The first squadron of home-grown Light Combat Aircraft (LCA) Tejas was inducted into Indian Air Force (IAF) at the Aircraft System Testing Establishment in Bengaluru on 1 July 2016. The squadron has been named ‘Flying Daggers’ 45.
• State-run Hindustan Aeronautics Limited (HAL) handed over the first two Tejas aircraft to the Air Force.
• The aircraft will be operated for nearly two years by the squadron at Bengaluru before it is moved to its designated location at Sulur near Coimbatore in Tamil Nadu.
• According to IAF, the idea is to have a total of six aircraft this financial year 2016-17 and about eight in the financial year 2017-18. Tejas will feature in combat plan of the IAF in 2017 and will be deployed in forward bases also.
• All squadrons of Tejas will have 20 planes in total, including four in reserve. As per the plan, while 20 would be inducted under the Initial Operational Clearance, another 20 will be inducted later with Beyond Visual Range Missile (BVR) and some other features.
• IAF plans to induct over 80 aircraft with better specifications known as Tejas 1A. The upgraded version of Tejas, with Active Electrically Scanned Array Radar, Unified Electronic Warfare Suite, mid-air refueling capacity and advanced beyond the vision range missiles, will cost between 275 crore and 300 crore rupees.

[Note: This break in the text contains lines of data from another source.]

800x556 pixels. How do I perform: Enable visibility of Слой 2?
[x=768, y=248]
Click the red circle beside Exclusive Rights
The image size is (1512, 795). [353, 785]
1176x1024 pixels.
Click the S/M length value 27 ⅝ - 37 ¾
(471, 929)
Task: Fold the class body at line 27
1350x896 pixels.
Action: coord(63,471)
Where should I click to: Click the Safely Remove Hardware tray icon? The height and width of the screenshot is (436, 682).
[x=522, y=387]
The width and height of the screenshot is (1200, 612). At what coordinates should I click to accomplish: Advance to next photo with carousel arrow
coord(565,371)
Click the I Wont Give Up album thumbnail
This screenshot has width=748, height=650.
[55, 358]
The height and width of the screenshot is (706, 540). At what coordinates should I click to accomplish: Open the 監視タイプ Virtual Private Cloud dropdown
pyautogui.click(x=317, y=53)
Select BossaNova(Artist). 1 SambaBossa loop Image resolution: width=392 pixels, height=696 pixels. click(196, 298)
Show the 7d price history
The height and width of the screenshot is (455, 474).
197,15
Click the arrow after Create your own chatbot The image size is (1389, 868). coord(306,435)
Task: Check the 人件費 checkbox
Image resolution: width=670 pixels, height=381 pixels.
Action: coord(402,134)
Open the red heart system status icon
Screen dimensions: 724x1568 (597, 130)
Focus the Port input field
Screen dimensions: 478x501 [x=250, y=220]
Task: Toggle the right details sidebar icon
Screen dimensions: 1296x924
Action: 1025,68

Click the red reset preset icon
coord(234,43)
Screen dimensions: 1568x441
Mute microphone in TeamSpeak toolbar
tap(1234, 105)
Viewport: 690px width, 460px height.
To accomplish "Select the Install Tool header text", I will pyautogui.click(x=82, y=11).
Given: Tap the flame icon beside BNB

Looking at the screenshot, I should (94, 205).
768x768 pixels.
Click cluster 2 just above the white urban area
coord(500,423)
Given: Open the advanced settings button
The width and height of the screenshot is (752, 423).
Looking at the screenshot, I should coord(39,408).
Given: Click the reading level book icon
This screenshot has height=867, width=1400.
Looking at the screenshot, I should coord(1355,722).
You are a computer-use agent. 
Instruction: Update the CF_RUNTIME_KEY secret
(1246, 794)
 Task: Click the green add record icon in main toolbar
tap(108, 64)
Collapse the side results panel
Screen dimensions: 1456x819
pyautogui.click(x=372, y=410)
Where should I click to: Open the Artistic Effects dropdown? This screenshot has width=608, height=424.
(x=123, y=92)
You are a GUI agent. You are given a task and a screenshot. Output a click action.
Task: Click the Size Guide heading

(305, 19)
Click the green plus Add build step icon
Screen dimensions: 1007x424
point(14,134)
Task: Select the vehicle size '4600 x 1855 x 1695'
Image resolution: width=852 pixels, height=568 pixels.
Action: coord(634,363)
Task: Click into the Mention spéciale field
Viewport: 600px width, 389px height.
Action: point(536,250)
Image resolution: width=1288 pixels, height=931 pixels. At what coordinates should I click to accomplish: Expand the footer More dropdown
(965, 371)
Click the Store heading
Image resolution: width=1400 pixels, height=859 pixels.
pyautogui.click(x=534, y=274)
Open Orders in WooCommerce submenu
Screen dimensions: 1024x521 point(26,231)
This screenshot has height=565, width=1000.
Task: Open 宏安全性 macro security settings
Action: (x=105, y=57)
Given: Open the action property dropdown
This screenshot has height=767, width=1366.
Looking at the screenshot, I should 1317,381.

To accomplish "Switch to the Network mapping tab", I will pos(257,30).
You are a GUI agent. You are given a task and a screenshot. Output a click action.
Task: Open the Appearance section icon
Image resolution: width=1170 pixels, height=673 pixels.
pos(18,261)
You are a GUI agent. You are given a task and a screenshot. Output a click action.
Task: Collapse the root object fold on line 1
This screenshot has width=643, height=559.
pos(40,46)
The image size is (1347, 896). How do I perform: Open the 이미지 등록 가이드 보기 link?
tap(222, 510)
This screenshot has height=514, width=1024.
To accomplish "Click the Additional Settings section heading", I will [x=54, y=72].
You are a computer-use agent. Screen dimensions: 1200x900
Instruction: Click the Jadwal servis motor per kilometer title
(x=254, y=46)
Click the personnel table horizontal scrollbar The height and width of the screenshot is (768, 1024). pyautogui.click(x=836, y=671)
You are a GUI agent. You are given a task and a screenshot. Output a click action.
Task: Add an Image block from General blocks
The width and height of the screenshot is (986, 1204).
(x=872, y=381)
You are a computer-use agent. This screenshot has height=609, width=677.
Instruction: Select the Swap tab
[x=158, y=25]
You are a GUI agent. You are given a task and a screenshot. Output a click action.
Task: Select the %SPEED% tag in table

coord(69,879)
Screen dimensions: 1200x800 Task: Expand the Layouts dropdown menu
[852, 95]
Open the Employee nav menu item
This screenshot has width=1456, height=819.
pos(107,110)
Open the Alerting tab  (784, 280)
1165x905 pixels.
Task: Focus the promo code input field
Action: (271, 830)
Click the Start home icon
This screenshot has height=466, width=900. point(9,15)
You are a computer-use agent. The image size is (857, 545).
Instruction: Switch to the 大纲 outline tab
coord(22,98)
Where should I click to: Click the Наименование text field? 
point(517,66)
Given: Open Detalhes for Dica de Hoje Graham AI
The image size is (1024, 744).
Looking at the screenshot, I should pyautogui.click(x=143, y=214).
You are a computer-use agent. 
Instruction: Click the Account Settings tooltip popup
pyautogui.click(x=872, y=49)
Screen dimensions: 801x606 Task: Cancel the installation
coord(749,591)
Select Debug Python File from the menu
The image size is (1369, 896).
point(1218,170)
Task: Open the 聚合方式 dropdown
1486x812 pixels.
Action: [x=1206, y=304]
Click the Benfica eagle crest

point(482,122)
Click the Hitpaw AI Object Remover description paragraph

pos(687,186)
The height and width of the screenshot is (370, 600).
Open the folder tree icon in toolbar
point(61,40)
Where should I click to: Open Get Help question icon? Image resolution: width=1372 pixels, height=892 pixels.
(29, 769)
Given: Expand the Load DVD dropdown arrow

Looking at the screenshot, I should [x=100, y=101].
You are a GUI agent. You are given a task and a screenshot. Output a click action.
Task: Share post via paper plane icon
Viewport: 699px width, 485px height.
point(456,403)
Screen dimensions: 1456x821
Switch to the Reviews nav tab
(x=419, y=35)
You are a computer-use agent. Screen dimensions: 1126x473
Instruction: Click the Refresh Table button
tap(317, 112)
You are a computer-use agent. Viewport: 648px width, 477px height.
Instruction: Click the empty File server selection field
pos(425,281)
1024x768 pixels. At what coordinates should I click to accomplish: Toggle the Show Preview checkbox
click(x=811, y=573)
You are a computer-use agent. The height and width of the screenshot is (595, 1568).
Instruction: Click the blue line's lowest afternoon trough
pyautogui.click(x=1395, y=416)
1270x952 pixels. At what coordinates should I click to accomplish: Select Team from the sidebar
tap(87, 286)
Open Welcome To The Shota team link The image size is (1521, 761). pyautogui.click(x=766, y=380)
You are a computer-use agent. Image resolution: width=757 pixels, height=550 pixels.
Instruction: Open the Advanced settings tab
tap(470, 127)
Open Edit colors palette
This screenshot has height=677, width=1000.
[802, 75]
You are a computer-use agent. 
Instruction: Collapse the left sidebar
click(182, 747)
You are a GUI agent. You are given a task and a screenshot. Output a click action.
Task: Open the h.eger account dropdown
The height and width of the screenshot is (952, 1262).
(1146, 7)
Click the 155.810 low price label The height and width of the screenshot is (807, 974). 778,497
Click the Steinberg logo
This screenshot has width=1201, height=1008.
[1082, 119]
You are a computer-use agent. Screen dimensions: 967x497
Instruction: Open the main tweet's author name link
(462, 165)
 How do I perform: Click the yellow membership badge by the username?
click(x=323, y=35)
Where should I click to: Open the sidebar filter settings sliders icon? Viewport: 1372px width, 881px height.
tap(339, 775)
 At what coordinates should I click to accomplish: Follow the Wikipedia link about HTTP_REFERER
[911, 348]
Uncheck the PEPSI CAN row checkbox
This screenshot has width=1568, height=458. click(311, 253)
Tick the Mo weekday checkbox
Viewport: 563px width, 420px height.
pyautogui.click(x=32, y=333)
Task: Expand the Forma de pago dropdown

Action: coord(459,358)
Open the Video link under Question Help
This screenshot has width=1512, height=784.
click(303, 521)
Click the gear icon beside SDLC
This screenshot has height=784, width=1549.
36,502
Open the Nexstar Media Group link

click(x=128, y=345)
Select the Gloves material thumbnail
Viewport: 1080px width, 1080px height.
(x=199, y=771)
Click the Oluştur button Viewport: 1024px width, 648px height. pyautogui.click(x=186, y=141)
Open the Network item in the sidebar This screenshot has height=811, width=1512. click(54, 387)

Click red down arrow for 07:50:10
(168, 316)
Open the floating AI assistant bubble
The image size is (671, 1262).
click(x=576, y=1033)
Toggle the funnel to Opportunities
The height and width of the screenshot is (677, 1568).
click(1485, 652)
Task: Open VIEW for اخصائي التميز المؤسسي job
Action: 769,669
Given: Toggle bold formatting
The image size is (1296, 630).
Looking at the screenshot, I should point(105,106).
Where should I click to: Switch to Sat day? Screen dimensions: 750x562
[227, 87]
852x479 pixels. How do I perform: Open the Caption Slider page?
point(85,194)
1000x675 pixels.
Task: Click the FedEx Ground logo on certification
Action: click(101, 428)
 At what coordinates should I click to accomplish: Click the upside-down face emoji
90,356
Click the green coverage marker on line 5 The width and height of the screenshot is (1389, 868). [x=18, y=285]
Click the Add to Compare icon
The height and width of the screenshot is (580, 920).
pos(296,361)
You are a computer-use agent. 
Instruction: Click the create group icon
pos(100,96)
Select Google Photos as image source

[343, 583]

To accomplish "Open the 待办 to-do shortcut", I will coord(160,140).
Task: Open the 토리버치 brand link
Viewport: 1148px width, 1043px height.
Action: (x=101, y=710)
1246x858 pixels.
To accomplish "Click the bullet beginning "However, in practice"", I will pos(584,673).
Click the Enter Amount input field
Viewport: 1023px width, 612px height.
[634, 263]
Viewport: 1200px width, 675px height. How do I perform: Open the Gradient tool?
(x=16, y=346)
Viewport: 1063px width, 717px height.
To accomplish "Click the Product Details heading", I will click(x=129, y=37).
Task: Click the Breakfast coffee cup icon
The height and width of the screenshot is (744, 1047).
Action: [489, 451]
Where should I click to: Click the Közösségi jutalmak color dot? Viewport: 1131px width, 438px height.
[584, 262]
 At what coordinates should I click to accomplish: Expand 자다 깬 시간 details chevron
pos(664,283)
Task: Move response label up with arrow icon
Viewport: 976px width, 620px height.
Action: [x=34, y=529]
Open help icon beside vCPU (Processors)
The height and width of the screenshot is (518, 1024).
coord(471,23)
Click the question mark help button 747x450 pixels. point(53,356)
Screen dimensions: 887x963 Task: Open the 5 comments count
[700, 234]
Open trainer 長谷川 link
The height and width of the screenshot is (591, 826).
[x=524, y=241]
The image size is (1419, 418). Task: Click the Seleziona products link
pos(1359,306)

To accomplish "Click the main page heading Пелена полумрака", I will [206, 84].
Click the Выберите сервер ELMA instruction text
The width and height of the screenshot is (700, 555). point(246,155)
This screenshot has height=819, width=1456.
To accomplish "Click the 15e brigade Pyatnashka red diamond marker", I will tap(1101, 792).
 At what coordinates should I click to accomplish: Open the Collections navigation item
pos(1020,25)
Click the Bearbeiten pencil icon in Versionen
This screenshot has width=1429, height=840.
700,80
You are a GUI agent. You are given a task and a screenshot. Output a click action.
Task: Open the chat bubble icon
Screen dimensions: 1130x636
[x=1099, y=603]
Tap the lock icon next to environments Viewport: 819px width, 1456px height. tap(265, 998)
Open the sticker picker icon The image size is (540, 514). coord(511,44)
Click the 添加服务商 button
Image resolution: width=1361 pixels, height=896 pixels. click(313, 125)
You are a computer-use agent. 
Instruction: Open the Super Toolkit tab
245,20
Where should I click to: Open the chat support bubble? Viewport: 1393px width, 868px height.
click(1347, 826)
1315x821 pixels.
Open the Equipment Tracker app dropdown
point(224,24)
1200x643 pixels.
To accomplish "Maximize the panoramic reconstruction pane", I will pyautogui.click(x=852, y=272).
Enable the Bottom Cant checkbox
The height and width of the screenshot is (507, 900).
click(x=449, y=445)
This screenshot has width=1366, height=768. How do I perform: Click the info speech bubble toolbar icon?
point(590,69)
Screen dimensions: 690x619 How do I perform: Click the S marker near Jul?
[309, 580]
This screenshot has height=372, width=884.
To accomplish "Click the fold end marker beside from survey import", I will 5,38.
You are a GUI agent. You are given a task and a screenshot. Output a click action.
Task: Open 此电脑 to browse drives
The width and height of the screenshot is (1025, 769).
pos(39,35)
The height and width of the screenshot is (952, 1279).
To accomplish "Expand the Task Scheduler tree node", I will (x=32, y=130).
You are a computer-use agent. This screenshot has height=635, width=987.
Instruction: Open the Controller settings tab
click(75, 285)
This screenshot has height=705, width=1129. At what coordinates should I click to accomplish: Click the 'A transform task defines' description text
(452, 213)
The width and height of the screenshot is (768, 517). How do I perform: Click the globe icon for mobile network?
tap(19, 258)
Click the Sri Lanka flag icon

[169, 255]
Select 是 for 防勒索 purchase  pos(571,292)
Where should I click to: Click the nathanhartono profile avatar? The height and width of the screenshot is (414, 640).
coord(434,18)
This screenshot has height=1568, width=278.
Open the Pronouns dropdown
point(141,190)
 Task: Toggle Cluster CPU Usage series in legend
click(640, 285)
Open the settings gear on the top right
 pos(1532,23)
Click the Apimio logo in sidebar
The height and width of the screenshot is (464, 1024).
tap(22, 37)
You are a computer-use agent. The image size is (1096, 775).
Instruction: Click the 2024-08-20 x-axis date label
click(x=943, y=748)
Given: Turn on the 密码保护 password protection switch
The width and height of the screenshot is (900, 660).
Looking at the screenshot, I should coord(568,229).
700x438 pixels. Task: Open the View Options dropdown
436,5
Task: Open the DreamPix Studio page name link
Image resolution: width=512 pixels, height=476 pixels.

• The Light Combat Aircraft Tejas is a supersonic, single-seat, single-engine multirole light fighter aircraft that uses fourth generation technologies.
• It was co-developed by the Aeronautical Development Agency in cooperation with the Bengaluru-based Hindustan Aeronautics Limited.
• It is built from CFC materials and has unstable aerodynamics
• It is equipped with a quadruplex digital fly-by-wire flight control system to ease handling by the pilot
• It incorporates an advanced glass cockpit that comprises all the round dialed electro-mechanical instruments
• It is fitted with the coherent pulse-Doppler Multi Mode Radar that is designed to operate equally effectively in the Air to Air and Air to Surface domains.
• It is fitted with Open Architecture Computer (OAC)
This induction of the two aircrafts in the IAF helped in ending the three decades long wait of induction of a homemade aircraft in forces. India in 1970s conceptualised the idea of having an indigenous fighter aircraft but the actual work on the same was started in 1980s.